Certes, les personnels ont malgré tout «évité le pire » pendant la crise liée au Covid-19, les réseaux de solidarité ont montré leur richesse, et beaucoup de maires en ont témoigné lors de ce forum (voir encadré). Mais ils ont aussi interpelé : «Nous sommes les oubliés de la politique sociale » a déploré Pierre Lamarque, président de l’Union des CCAS des Landes. La formule déclenche les premiers applaudissements de la matinée. Elle provoque aussi l’énervement de la ministre.

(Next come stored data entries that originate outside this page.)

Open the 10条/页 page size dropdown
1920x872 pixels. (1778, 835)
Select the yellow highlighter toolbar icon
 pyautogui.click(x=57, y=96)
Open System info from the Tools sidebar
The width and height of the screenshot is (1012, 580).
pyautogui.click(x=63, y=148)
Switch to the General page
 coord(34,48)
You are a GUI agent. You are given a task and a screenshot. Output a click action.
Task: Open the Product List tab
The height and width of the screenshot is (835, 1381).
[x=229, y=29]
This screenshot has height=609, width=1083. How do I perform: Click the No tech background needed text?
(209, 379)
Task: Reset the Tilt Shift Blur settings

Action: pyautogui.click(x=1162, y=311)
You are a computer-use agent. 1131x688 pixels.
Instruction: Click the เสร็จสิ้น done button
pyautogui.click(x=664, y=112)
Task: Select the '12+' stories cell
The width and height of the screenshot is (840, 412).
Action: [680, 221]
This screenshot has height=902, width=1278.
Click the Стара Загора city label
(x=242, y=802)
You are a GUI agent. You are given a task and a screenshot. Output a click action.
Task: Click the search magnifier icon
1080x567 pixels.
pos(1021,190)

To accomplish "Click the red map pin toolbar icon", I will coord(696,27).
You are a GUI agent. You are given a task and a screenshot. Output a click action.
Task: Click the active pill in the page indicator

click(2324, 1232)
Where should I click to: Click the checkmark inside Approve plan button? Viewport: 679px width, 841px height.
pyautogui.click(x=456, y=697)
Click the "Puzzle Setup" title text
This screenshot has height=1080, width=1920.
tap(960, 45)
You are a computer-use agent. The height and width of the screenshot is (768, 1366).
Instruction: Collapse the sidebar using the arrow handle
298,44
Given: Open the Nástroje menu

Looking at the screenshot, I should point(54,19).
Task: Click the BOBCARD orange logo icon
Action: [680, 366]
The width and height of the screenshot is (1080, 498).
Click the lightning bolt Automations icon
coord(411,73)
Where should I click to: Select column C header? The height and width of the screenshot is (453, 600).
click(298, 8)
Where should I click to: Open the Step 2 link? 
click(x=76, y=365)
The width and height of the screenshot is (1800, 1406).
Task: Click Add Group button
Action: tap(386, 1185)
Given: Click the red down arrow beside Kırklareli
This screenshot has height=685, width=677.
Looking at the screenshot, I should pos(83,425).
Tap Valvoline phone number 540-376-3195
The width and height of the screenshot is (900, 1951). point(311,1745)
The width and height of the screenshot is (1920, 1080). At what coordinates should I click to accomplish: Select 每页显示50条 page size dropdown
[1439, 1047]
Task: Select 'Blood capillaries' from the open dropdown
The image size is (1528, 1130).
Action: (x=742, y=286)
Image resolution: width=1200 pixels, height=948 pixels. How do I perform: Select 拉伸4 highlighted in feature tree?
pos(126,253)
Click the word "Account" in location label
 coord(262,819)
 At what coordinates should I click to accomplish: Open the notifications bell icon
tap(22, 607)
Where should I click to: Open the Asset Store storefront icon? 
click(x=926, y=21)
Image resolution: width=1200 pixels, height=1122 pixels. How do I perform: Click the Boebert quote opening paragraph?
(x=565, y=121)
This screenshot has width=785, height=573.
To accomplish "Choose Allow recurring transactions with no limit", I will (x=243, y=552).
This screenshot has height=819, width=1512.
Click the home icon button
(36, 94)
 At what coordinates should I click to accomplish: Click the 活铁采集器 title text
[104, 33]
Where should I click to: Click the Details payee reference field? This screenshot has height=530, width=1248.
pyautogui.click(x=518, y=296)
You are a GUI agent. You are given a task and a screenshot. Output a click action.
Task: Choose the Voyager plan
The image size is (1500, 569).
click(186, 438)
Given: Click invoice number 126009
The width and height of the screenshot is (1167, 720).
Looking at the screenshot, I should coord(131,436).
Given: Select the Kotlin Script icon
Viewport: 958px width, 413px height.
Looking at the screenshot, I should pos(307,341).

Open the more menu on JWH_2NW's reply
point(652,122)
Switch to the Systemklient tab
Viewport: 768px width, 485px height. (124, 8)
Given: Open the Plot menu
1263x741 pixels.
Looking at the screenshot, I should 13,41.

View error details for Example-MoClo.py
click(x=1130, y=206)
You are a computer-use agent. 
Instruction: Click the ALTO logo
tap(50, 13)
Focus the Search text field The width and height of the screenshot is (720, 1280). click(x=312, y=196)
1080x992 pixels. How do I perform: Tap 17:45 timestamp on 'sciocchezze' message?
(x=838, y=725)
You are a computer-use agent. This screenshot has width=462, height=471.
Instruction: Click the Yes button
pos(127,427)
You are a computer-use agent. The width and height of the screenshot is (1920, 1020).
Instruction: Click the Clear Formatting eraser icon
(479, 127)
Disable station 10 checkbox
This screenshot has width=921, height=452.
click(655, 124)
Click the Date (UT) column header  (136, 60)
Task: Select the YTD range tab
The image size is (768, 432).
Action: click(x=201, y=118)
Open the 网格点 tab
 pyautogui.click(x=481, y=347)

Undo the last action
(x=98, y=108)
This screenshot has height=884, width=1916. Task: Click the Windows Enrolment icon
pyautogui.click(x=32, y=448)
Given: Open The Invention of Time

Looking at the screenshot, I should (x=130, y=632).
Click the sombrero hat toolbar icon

Elle raille (« évitons ce genre de tribune politicienne ») et contre-attaque, en rappelant que la récente revalorisation salariale concerne «la branche la plus importante de l’aide à domicile, celle des associations (type ADMR, UNA…), soit 60% de l’aide à domicile ». Si les agents de la fonction publique n’ont pas bénéficié de cette revalorisation de 13 à 15% de leur salaire, ils ont bénéficié d’une revalorisation de la catégorie C, renvoie-t-elle encore. Outre la rémunération et les temps partiels, les élus insistent sur la formation, qu’il faut renforcer.
« Le problème c’est que la société n’est pas encore convaincue de cette urgence (du grand âge) », estime Jérôme Guedj. Elle est pourtant «aussi importante que la transition écologique ou digitale » estime l’ancien président de conseil départemental, auteur du rapport «Déconfinés mais toujours isolés » (2020). Il insiste : «nous devons être fiers de l’allongement de l’espérance de vie, nous avons des personnes qui vont avoir 30 - 40 ans d’une vie dans laquelle se pose la question de leur utilité sociale autant que de leurs fragilités ». Les territoires ultramarins y sont peut-être déjà les plus sensibles, pour être les premiers et les plus amplement touchés par le vieillissement de leur population. La Martinique sera ainsi le territoire le plus âgé de France dès 2030, souligne Marie Garon adjointe au maire de Schoelcher.
Le défi «c’est celui de l’adaptation de la société dès maintenant à l’explosion démographiques des 75-84 ans, plus que le défi de la grande dépendance dans dix ans » complète Luc Broussy, auteur d’un autre rapport «Nous vieillirons ensemble, 80 propositions pour un nouveau pacte entre générations » (mai 2021). Le curseur se déplace sur ceux qui «vont vouloir révolutionner la vieillesse comme ils ont révolutionné la société il y a trente ans ».
Cela oblige à «dé-médico-socialiser » la question du vieillissement. Et parce que l’on aborde alors une vision «plus holistique du vieillissement », qui englobe les questions de logement, de lien social, d’urbanisme, les maires reviennent «au premier rang ». Annabelle Vecques ajoute : «les Ehpad accompagnent 750 000 personnes. L’Ehpad de demain doit être en mesure de répondre à l’aspiration des personnes âgées de vivre à l’Ehpad comme elles vivent chez elles. Pour cela un travail est à mener sur l’architecture des bâtiments, sur les prestations proposées... L’EHPAD de demain doit aussi être placé en centre-ville. »
Ceux qui étaient présents au forum acquiescent. «Oui la question de la longévité est transversale dans les communes, et ne doit pas être du seul ressort du CCAS ou de l’adjoint aux Affaires sociales » pose Marie Garon. «Les gens doivent vivre et pas seulement être accompagnés à cause de leur dépendance. C’est notre devoir ». À la ministre, les maires envoient ce dernier message, «aidez ceux qui veulent faire ! ».